Doughnuts are usually deep fried from a flour dough, but other types of batters can also be used. Various toppings and flavors are used for different types, such as sugar, chocolate or maple glazing. Doughnuts may also include water, leavening, eggs, milk, sugar, oil, shortening, and natural or artificial flavors.
The two most common types are the ring doughnut and the filled doughnut, which is injected with fruit preserves (the jelly doughnut), cream, custard, or other sweet fillings. Small pieces of dough are sometimes cooked as doughnut holes. Once fried, doughnuts may be glazed with a sugar icing, spread with icing or chocolate, or topped with powdered sugar, cinnamon, sprinkles or fruit. Other shapes include balls, flattened spheres, twists, and other forms. Doughnut varieties are also divided into cake (including the old-fashioned) and yeast-risen doughnuts. Doughnuts are often accompanied by coffee or milk. They are sold at doughnut shops, convenience stores, petrol/gas stations, cafes or fast food restaurants.
A recipe for a deep-fried dough ball was recorded by Cato the Elder in his de agri cultura, using cheese, honey, and poppy seeds, called globi. Similar types of fried dough recipes have either spread to, or originated, in other parts of Europe and the World.
The cookbook Küchenmeisterei (Mastery of the Kitchen), published in Nuremberg in 1485, offers a recipe for "Gefüllte Krapfen", stuffed, fried dough cakes.
The Spanish and Portuguese churro is a choux pastry dough that would also be served in a ring-shape. The recipe may have been brought from, or introduced to China, in the 16th century.
Dutch settlers brought olykoek ("oil(y) cake") to New York (or New Amsterdam) in the early 18th century. These doughnuts closely resembled later ones but did not yet have their current ring shape.
A recipe for fried dough "nuts" was published, in 1750 England, under the title "How to make Hertfordshire Cakes, Nuts and Pincushions”, in The Country Housewife’s Family Companion by William Ellis.
A recipe labelled "dow nuts", again from Hertfordshire, was found in a book of recipes and domestic tips written around 1800, by the wife of Baron Thomas Dimsdale, the recipe being given to the dowager Baroness by an acquaintance who transcribed for her the cooking instructions for a "dow nut".
The first cookbook using the near conventional "dough nuts" spelling was possibly the 1803 edition of "The Frugal Housewife: Or, Complete Woman Cook", which included dough nuts in an appendix of American recipes.
One of the earliest mentions of "dough-nut" was in Washington Irving's 1809 book A History of New York, from the Beginning of the World to the End of the Dutch Dynasty:
Sometimes the table was graced with immense apple-pies, or saucers full of preserved peaches and pears; but it was always sure to boast of an enormous dish of balls of sweetened dough, fried in hog’s fat, and called dough-nuts, or oly koeks: a delicious kind of cake, at present scarce known in this city, excepting in genuine Dutch families.
The name oly koeks was almost certainly related to the oliekoek: a Dutch delicacy of "sweetened cake fried in fat."
One of the earliest known literary usages of the term dates to an 1808 short story describing a spread of "fire-cakes and dough-nuts". Washington Irving described "dough-nuts", in his 1809 History of New York, as "balls of sweetened dough, fried in hog's fat, and called dough-nuts, or olykoeks." These "nuts" of fried dough might now be called doughnut holes.

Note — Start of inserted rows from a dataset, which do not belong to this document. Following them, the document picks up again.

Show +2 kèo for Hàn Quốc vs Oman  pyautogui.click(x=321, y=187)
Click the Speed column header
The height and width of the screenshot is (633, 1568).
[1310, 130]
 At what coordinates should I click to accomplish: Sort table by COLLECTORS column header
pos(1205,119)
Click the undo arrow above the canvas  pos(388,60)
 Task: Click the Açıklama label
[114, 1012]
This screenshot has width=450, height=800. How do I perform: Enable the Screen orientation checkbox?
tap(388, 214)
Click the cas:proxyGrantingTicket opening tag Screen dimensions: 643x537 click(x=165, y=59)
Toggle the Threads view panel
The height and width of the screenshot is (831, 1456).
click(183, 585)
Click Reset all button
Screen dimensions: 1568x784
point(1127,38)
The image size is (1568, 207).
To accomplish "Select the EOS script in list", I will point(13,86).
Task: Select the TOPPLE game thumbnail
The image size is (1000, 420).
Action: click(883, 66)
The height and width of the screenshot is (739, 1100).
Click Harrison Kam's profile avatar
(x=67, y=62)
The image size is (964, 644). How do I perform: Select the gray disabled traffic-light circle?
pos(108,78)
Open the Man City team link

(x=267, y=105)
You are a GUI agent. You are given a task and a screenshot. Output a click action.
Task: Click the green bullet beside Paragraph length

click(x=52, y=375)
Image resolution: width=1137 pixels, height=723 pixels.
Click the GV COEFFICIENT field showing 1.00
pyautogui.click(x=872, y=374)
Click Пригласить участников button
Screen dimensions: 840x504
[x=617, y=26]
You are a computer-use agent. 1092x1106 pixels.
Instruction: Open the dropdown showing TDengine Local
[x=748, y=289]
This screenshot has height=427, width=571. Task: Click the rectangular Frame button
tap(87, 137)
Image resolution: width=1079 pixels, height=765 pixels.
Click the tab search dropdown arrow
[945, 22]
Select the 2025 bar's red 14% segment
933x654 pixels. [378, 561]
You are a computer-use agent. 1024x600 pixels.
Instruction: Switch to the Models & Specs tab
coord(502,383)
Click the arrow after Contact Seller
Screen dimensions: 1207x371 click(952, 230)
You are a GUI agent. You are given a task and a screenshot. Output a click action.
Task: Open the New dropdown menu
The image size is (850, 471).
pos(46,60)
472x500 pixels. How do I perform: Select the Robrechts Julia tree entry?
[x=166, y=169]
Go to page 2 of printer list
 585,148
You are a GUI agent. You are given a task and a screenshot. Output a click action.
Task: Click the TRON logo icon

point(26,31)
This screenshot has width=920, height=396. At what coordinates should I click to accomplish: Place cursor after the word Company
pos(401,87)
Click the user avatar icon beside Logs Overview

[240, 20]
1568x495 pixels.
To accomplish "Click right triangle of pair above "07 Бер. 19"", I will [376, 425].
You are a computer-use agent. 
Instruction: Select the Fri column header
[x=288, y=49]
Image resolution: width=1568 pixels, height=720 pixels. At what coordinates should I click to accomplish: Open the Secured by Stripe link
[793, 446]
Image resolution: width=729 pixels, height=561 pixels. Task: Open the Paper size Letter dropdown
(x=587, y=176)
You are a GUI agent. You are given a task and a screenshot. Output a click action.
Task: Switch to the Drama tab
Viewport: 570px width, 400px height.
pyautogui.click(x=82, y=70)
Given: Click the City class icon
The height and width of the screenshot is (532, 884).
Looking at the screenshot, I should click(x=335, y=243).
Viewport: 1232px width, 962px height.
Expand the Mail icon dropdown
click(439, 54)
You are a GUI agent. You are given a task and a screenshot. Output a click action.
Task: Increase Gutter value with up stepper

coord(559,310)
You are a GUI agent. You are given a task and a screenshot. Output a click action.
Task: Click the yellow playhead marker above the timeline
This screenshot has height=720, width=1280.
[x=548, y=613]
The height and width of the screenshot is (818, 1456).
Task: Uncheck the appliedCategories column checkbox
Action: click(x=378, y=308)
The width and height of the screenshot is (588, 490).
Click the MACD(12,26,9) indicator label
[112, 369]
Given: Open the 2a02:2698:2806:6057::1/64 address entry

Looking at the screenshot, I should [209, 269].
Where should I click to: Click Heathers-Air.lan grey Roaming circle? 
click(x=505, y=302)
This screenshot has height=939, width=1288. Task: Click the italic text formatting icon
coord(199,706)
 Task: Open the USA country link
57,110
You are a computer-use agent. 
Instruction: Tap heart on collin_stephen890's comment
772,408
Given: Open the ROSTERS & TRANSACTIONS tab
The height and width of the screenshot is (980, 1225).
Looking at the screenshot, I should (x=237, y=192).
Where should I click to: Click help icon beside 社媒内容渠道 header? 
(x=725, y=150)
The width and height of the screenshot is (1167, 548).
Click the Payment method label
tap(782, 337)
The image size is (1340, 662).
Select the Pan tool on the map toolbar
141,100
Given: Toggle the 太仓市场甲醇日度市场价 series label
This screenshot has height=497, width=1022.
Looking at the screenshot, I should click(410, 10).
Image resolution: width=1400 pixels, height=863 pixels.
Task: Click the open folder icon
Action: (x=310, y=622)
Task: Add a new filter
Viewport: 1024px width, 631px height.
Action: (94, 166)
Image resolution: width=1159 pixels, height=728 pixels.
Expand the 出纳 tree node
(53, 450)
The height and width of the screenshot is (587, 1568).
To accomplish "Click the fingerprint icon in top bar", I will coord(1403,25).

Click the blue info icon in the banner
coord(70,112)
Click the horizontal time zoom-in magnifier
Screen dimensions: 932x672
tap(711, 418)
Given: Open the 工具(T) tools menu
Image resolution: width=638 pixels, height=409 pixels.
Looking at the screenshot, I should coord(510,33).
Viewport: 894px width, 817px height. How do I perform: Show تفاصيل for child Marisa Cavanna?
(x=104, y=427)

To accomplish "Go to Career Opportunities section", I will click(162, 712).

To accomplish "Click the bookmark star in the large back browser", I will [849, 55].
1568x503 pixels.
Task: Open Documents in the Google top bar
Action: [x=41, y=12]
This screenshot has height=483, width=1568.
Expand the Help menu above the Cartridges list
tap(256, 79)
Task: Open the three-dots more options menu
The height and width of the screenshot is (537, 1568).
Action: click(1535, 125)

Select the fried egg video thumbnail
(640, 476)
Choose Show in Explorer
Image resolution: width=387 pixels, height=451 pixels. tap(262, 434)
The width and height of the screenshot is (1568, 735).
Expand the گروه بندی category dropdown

The word nut is here used in the earlier sense of "small rounded cake or cookie", also seen in ginger nut. Doughnut is the traditional spelling and still dominates even in the United States though donut is often used. At present, doughnut and the shortened form donut are both pervasive in American English.
The first known printed use of donut was in Peck's Bad Boy and his Pa by George W. Peck, published in 1900, in which a character is quoted as saying, "Pa said he guessed he hadn't got much appetite, and he would just drink a cup of coffee and eat a donut." According to author John T. Edge the alternative spelling "donut" was invented in the 1920s when the New York–based Display Doughnut Machine Corporation abbreviated the word to make it more pronounceable by the foreigners they hoped would buy their automated doughnut making equipment. The donut spelling also showed up in a Los Angeles Times article dated August 10, 1929 in which Bailey Millard jokingly complains about the decline of spelling, and that he "can't swallow the 'wel-dun donut' nor the ever so 'gud bred'".
The interchangeability of the two spellings can be found in a series of "National Donut Week" articles in The New York Times that covered the 1939 World's Fair. In four articles beginning 9 October, two mention the donut spelling. Dunkin' Donuts, which was so-named in 1950, following its 1948 founding under the name Open Kettle (Quincy, Massachusetts), is the oldest surviving company to use the donut variation; other chains, such as the defunct Mayflower Doughnut Corporation (1931), did not use that spelling. According to the Oxford Dictionaries while "doughnut" is used internationally, the spelling "donut" is American. The spelling "donut" remained rare until the 1950s, and has since grown significantly in popularity.
Hanson Gregory, an American, claimed to have invented the ring-shaped doughnut in 1847 aboard a lime-trading ship when he was 16 years old. Gregory was dissatisfied with the greasiness of doughnuts twisted into various shapes and with the raw center of regular doughnuts. He claimed to have punched a hole in the center of dough with the ship's tin pepper box, and to have later taught the technique to his mother. Smithsonian Magazine states that his mother, Elizabeth Gregory, "made a wicked deep-fried dough that cleverly used her son's spice cargo of nutmeg and cinnamon, along with lemon rind," and "put hazelnuts or walnuts in the center, where the dough might not cook through", and called the food 'doughnuts'.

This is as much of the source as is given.